***** PAGE EXCERPT

The Colombian cocaine trade followed in the footsteps of the marijuana traffickers. In the late 1960s a relatively small cocaine-smuggling network had developed largely under the control of exile Cuban criminal organizations based in Miami. Coca was cultivated in small plots by Paez Indians in southwestern Colombia and the Western Cordillera. Smuggling was primarily carried out by individual carriers or "mules" who transported a few kilograms at a time using commercial airlines. In 1970 U.S. Customs seized a mere 100 kilos of cocaine from Colombia. As the U.S. demand for cocaine expanded rapidly in the early 1970s, the limited coca supply grown in Colombia was augmented with coca paste imported from Bolivia and Peru and refined in Colombia’s "kitchen laboratories."

In 1974 Carlos Lehder Rivas—who would subsequently emerge as a drug kingpin—was a 25-year-old small-time criminal serving time in a U.S. prison for marijuana smuggling and car theft. While in prison he dreamed of replacing the "mules" with private airplanes capable of carrying hundreds of kilos of cocaine in a single load. After he got out of jail in 1976 he began to work with cocaine-smuggling networks in the Colombian city of Medellín to put his revolutionary ideas into practice. By 1977 he, along with Jorge Luis Ochoa—another future cocaine baron, had effectively transformed the transportation system into huge airlift operations.

By late 1977 the U.S. Drug Enforcement Administration (DEA) was already referring to a "Medellín Trafficking Syndicate" in testimony before Congress:

Cocaine traffic is dominated by disciplined syndicates whose overall structure is superior to any other organizations in South America. Some groups operate as underworld multinational corporations, vertically integrated from the clandestine laboratories in Colombia to the stateside distributors. As a result, Colombia has developed a large and aggressive criminal underworld which dominates the entire South American trafficking organization.

After establishing their dominance on the South American side of the market, in 1978-79 the Medellín drug bosses turned their attention to gaining control of wholesale distribution in the United States. Thus began a period of violence in South Florida known as "the cocaine wars." It peaked in 1981 with a reported 101 drug-related murders. Because the biggest profits were made in the United States, not South America, the various Colombian gangs involved in the trade fought bitterly among themselves for control of the Miami-based wholesale market. In the process, they systematically exterminated the Cuban-Americans and others who were involved in the trade on the U.S. side. By eliminating these middlemen and installing their own, the Colombians not only improved their profit margins, but also disposed of many Cuban informants who had ties with the CIA and other U.S. law enforcement agencies, thereby lowering their risks.

By reinvesting their profits, the Colombians expanded and streamlined production in Colombia and farther south in the Andes. They also purchased bigger and better airplanes and boats for transporting drugs, more sophisticated electronic communications devices and radar to escape detection, and paid huge bribes to law enforcement officials in both Colombia and the United States for protection.

**********
***** GIVEN RECORDS

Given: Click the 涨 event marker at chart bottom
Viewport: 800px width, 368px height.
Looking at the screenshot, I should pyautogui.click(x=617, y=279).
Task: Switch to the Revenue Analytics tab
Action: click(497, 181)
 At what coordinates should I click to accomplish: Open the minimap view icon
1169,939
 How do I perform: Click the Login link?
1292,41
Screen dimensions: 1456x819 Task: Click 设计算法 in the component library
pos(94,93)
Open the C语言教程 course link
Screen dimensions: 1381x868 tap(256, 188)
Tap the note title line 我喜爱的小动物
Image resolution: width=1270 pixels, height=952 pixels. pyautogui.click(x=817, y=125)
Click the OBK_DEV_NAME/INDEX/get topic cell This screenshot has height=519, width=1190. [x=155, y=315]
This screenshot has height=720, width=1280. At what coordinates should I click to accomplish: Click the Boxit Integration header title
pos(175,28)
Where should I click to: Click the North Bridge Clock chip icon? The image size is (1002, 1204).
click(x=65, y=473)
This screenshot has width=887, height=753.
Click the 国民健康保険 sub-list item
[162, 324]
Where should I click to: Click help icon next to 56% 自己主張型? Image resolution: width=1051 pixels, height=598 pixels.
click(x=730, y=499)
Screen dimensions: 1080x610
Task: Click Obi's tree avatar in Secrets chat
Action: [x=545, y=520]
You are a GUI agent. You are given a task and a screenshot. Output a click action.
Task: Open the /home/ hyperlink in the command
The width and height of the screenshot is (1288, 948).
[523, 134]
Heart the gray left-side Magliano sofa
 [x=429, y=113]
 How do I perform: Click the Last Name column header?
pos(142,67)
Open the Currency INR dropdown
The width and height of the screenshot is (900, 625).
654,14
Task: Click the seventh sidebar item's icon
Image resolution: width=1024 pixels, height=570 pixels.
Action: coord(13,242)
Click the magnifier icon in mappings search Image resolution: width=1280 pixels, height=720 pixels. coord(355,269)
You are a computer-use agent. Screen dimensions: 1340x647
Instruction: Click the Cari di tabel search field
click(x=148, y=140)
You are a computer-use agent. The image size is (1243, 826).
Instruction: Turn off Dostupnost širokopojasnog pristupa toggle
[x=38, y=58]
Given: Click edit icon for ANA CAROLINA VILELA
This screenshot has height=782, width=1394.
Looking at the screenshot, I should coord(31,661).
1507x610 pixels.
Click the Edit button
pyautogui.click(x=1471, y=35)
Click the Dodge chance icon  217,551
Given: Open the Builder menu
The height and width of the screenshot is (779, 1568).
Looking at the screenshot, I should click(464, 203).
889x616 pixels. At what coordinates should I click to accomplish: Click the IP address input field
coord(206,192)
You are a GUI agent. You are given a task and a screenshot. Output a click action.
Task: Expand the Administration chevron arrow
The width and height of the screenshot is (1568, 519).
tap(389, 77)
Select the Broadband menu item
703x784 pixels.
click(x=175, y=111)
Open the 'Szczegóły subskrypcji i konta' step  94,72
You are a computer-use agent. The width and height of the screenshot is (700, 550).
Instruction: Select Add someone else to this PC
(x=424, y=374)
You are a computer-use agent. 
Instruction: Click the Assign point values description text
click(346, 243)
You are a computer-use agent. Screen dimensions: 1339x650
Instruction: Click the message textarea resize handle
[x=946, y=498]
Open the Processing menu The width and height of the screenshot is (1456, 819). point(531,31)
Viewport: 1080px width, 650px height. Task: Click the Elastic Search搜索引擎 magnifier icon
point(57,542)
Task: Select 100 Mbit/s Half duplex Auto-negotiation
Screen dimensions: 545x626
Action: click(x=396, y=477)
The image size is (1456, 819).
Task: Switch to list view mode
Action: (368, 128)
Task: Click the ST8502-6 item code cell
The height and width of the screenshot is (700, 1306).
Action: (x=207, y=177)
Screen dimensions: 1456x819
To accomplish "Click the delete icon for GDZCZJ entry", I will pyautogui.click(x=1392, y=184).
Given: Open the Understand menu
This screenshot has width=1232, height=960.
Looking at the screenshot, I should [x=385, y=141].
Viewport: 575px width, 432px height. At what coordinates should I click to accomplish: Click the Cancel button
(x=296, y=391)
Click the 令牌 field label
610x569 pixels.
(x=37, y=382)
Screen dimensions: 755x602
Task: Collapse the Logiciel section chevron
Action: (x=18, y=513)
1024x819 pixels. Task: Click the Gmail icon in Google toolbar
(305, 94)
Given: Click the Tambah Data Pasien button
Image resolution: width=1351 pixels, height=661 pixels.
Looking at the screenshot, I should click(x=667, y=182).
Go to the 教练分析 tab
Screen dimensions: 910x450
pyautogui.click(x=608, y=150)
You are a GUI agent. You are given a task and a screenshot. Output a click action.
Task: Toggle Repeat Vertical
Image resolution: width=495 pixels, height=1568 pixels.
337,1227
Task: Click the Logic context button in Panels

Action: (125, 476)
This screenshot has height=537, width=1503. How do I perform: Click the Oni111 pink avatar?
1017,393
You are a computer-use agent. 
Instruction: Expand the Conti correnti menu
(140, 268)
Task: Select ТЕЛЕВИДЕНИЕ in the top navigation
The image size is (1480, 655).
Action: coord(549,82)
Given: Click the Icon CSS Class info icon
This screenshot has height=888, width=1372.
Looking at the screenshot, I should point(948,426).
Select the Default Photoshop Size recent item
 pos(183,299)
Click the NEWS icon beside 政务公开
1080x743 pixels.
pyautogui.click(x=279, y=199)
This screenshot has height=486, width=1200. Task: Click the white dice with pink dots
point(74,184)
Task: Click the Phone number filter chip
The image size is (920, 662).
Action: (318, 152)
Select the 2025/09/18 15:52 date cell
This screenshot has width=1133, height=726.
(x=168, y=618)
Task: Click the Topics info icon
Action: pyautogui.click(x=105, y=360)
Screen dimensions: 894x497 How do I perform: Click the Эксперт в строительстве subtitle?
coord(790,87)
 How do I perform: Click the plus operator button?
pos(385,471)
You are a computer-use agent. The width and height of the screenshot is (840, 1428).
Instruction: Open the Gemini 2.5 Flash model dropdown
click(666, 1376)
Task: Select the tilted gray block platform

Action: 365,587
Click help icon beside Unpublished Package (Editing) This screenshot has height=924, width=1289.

**********

GOAL ->
Reproduce word for word the part of the text on the Colombian cocaine trade starting at "By late 1977" and ending at "American trafficking organization.".

RESPONSE TO THIS EXERCISE ->
By late 1977 the U.S. Drug Enforcement Administration (DEA) was already referring to a "Medellín Trafficking Syndicate" in testimony before Congress:

Cocaine traffic is dominated by disciplined syndicates whose overall structure is superior to any other organizations in South America. Some groups operate as underworld multinational corporations, vertically integrated from the clandestine laboratories in Colombia to the stateside distributors. As a result, Colombia has developed a large and aggressive criminal underworld which dominates the entire South American trafficking organization.